* **Exercise objective**
In the listing below, find each line that holds "menu" and list it.
Start of Raw data
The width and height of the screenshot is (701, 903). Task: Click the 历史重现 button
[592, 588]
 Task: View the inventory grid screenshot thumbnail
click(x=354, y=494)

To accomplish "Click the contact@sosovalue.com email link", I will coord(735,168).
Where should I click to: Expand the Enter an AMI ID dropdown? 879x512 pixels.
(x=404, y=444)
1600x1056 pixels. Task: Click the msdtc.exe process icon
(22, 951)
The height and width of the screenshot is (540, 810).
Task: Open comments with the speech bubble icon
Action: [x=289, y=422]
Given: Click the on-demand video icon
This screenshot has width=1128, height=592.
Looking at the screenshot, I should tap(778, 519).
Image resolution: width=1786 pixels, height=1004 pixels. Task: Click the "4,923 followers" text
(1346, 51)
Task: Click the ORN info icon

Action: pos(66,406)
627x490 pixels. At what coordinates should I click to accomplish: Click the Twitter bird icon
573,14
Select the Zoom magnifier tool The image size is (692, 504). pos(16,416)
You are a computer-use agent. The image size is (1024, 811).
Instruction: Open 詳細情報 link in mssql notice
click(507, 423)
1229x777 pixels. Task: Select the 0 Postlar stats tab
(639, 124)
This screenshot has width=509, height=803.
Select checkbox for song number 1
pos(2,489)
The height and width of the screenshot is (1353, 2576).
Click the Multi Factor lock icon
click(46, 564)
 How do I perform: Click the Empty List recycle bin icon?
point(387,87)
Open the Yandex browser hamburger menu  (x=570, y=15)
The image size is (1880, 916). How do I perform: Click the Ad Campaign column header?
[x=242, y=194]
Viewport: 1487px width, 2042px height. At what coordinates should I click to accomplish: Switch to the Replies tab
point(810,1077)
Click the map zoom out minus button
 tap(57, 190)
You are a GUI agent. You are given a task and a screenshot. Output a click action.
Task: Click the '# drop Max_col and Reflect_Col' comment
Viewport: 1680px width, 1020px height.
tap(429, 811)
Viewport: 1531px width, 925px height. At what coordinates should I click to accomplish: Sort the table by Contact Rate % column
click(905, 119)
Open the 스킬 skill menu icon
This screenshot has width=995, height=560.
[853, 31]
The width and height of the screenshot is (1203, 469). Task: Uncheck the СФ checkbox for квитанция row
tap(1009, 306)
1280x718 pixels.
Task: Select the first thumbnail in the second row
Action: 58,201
End of Raw data
* **Response to the exercise**
Open the Yandex browser hamburger menu  (x=570, y=15)
Open the 스킬 skill menu icon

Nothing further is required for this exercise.